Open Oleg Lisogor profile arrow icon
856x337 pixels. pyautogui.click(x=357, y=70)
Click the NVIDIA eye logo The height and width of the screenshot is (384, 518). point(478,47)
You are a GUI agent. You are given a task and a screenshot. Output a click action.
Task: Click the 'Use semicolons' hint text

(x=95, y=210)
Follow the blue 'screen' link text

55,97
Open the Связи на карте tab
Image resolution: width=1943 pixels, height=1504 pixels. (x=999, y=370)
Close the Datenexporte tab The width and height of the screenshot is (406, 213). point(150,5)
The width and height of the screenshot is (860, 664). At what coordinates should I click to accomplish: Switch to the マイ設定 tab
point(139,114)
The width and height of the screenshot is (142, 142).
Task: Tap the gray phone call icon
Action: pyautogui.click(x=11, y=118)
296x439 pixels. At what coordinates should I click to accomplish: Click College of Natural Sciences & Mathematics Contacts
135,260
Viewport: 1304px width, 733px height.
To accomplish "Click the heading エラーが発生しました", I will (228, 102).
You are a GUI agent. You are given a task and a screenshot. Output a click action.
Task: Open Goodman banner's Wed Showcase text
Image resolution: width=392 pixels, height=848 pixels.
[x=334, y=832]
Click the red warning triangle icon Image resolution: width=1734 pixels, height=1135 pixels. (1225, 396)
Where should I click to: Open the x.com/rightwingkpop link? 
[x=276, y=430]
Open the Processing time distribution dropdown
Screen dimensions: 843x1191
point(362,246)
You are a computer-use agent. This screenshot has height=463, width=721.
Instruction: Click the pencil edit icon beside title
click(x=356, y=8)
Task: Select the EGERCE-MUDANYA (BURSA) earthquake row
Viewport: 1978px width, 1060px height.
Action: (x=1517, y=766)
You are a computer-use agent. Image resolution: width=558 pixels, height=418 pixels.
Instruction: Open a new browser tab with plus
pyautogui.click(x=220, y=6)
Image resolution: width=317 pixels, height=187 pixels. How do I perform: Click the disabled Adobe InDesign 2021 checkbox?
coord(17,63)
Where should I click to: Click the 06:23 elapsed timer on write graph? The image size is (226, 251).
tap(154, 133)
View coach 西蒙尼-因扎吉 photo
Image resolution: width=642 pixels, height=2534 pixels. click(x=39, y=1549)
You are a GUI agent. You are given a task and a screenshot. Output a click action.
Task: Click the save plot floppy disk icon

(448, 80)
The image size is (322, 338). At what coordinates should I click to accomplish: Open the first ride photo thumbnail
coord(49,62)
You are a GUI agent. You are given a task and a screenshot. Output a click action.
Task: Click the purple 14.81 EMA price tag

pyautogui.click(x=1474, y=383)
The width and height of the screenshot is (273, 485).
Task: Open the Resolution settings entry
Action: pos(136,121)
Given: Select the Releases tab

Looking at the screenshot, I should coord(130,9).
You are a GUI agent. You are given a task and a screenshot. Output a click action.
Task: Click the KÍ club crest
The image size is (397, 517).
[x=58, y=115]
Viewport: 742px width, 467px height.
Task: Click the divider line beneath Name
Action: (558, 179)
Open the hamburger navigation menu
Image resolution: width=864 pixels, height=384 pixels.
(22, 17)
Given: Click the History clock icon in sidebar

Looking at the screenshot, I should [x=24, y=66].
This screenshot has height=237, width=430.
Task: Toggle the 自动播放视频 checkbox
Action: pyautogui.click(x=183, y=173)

┄┄┄┄┄┄┄┄┄┄┄┄┄┄┄┄┄┄┄┄

GOAL
Pull out the part of the listing that opens with the line containing "Click the red" and closes with the line containing "coord(49,62)", both of those lines included, and repeat it line for line.

REPLY
Click the red warning triangle icon Image resolution: width=1734 pixels, height=1135 pixels. (1225, 396)
Where should I click to: Open the x.com/rightwingkpop link? 
[x=276, y=430]
Open the Processing time distribution dropdown
Screen dimensions: 843x1191
point(362,246)
You are a computer-use agent. This screenshot has height=463, width=721.
Instruction: Click the pencil edit icon beside title
click(x=356, y=8)
Task: Select the EGERCE-MUDANYA (BURSA) earthquake row
Viewport: 1978px width, 1060px height.
Action: (x=1517, y=766)
You are a computer-use agent. Image resolution: width=558 pixels, height=418 pixels.
Instruction: Open a new browser tab with plus
pyautogui.click(x=220, y=6)
Image resolution: width=317 pixels, height=187 pixels. How do I perform: Click the disabled Adobe InDesign 2021 checkbox?
coord(17,63)
Where should I click to: Click the 06:23 elapsed timer on write graph? The image size is (226, 251).
tap(154, 133)
View coach 西蒙尼-因扎吉 photo
Image resolution: width=642 pixels, height=2534 pixels. click(x=39, y=1549)
You are a GUI agent. You are given a task and a screenshot. Output a click action.
Task: Click the save plot floppy disk icon

(448, 80)
The image size is (322, 338). At what coordinates should I click to accomplish: Open the first ride photo thumbnail
coord(49,62)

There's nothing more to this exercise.